**WHAT YOU HAVE TO DO:**
Please count how many lines below contain the word "marker" and reply with only that number.

**DATA EXTRACT:**
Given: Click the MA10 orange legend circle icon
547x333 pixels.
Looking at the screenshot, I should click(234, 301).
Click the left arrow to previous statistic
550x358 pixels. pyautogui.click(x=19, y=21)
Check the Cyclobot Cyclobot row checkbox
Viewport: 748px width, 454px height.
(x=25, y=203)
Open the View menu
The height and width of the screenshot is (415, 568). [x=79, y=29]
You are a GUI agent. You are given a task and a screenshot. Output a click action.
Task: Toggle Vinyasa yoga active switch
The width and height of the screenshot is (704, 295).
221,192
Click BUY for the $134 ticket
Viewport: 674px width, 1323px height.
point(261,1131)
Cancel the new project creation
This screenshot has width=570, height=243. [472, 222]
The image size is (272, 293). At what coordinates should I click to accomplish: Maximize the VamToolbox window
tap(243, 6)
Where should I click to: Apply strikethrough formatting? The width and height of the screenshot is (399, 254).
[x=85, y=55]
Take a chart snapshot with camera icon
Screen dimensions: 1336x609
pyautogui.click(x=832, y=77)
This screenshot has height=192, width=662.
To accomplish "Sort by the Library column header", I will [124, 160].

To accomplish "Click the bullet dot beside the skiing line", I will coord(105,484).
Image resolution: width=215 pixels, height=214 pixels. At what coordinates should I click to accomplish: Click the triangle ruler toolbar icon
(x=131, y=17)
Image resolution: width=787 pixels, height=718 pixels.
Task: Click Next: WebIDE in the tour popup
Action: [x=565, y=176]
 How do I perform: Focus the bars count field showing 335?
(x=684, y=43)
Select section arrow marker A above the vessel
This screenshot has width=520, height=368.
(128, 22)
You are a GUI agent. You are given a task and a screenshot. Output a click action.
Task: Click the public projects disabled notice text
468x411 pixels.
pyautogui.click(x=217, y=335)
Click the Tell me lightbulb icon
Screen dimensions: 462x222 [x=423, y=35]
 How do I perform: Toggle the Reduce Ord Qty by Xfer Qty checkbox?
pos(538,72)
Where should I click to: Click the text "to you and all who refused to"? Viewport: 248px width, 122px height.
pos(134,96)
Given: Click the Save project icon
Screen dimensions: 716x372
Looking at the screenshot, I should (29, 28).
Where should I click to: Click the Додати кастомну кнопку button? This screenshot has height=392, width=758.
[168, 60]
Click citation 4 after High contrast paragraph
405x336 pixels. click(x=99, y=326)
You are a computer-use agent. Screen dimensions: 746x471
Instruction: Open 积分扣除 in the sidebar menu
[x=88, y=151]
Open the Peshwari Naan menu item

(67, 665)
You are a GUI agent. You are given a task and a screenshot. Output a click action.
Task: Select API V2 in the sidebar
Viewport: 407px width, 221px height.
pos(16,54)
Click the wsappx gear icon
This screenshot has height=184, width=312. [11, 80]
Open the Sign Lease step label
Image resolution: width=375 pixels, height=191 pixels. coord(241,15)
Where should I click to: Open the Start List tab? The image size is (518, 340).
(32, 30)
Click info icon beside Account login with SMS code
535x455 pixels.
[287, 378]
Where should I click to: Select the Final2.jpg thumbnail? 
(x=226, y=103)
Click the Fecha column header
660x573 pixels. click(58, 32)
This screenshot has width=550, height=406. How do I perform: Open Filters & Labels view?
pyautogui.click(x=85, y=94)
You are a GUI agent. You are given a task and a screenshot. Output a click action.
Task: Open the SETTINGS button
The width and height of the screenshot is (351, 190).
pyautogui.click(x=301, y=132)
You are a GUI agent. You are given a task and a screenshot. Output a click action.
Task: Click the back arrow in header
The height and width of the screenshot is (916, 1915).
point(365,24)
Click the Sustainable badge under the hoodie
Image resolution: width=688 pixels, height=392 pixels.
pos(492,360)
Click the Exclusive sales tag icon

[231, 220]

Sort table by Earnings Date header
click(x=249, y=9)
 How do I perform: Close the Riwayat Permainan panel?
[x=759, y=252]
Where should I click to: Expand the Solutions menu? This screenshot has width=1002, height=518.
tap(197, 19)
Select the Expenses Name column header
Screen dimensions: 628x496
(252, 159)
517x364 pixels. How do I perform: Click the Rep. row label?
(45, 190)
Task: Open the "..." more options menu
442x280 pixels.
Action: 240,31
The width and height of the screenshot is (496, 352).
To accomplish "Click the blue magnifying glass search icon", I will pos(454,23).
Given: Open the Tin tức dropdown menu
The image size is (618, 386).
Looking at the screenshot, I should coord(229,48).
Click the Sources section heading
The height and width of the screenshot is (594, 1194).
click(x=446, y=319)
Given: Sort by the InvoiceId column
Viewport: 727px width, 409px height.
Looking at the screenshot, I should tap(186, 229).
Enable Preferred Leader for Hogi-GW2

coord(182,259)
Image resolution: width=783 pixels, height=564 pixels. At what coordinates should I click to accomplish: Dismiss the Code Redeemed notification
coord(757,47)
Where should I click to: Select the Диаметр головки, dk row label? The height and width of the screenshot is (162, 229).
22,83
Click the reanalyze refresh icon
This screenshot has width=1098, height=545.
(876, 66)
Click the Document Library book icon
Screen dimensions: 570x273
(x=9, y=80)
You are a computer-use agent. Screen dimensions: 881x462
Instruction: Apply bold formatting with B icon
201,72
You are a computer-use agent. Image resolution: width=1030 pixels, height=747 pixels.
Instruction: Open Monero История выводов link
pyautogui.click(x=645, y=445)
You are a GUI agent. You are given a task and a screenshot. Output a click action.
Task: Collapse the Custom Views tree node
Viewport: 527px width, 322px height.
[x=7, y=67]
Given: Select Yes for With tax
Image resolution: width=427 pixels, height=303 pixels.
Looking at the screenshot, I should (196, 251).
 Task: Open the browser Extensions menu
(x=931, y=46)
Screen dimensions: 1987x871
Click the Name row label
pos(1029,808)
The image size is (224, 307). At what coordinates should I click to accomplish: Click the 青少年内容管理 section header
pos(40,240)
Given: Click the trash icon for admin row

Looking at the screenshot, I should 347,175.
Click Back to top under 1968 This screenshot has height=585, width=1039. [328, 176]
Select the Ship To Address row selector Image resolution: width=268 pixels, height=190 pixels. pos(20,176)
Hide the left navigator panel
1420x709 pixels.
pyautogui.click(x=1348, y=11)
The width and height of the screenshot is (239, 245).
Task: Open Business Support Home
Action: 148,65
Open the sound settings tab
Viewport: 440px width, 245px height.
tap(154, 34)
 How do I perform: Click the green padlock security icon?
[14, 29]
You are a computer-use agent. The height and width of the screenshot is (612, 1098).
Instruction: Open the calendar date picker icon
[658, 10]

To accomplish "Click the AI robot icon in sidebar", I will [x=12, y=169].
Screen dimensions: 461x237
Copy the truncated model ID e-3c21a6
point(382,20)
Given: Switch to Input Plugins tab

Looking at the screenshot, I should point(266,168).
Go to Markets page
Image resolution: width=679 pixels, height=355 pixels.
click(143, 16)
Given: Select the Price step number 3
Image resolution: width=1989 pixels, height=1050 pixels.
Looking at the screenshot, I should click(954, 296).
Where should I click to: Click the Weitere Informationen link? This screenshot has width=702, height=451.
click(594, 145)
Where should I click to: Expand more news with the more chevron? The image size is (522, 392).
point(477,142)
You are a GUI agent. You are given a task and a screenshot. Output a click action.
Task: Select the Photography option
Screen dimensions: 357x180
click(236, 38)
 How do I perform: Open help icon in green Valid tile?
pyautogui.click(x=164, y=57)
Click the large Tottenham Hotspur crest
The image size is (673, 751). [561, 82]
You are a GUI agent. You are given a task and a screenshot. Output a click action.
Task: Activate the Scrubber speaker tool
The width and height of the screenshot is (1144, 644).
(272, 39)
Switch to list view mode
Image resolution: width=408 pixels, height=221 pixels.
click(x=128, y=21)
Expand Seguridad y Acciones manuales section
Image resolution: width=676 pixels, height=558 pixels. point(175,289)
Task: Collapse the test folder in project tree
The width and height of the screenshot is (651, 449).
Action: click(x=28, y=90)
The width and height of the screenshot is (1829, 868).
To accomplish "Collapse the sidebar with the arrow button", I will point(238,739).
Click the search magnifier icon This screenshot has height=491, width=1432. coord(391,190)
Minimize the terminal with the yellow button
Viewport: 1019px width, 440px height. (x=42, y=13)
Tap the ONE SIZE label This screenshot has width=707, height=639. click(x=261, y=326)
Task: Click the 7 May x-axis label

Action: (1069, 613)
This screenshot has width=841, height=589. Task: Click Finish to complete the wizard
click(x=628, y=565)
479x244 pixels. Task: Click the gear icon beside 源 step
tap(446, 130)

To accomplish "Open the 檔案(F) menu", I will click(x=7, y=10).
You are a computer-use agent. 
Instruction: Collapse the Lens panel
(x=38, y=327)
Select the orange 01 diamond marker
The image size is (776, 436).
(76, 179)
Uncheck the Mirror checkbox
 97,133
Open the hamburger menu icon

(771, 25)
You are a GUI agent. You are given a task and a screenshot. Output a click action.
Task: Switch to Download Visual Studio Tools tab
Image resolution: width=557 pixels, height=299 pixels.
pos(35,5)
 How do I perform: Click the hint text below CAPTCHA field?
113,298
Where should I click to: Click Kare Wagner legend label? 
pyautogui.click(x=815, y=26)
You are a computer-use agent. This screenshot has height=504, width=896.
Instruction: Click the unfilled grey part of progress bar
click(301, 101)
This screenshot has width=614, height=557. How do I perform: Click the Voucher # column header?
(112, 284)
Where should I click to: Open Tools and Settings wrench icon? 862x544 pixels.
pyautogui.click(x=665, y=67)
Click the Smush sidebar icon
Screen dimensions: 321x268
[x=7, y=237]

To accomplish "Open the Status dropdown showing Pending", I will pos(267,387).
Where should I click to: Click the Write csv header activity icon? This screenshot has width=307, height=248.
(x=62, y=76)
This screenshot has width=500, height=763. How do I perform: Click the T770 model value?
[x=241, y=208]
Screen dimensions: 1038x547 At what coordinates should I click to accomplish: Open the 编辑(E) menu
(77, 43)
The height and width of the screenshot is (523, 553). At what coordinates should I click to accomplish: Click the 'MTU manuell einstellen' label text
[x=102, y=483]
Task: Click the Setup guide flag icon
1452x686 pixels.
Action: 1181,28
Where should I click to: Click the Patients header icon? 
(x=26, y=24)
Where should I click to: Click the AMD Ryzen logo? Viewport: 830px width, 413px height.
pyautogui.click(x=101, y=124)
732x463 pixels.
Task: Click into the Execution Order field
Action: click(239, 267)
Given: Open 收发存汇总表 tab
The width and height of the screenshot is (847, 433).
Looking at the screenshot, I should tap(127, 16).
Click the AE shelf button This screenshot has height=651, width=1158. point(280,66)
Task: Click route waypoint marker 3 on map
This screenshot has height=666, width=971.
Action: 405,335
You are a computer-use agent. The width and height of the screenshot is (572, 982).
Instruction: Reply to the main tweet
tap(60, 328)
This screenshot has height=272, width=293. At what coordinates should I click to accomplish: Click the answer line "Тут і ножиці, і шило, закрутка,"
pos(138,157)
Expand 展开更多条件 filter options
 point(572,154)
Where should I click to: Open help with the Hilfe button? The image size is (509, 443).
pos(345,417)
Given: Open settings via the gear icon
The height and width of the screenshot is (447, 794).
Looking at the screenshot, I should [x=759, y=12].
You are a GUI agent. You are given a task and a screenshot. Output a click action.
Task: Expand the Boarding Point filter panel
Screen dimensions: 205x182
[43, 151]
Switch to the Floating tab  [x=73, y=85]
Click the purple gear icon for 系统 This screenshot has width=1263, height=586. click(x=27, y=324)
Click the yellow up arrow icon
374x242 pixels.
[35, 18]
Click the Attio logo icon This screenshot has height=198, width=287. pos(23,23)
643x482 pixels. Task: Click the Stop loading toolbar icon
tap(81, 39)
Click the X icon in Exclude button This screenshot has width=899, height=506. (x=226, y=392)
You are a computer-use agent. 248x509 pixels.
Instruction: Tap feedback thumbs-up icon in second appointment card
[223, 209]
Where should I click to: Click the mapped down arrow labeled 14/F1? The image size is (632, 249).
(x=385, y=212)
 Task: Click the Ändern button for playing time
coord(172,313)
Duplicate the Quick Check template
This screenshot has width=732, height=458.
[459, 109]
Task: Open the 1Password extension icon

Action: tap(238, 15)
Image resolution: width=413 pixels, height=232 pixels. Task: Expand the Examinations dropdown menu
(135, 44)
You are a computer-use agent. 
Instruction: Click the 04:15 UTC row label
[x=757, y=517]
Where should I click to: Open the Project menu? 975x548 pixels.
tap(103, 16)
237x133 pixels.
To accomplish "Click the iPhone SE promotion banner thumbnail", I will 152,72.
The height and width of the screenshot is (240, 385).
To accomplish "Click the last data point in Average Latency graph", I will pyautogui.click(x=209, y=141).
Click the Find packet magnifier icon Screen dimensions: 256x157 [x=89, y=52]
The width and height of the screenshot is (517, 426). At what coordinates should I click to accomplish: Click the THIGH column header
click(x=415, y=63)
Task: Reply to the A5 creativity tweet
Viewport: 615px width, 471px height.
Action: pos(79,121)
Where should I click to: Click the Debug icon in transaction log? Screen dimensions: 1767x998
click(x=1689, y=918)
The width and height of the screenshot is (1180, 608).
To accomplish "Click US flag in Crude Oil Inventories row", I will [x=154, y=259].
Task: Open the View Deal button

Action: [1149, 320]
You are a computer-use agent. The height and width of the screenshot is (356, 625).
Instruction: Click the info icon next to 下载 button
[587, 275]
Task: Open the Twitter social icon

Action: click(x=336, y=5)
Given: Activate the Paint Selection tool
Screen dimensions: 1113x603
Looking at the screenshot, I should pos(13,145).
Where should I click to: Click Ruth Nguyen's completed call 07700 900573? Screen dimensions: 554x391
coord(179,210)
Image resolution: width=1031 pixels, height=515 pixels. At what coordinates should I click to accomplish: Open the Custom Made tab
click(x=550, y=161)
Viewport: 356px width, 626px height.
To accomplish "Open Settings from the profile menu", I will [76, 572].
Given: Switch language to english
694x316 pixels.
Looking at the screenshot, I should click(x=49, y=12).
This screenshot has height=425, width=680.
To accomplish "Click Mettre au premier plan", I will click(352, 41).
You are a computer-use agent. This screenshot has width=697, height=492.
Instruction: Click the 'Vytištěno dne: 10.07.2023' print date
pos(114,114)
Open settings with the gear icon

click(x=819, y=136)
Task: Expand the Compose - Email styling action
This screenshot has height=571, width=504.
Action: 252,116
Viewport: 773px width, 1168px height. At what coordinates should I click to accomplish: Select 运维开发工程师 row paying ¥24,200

**RESPONSE TO THIS TASK:**
3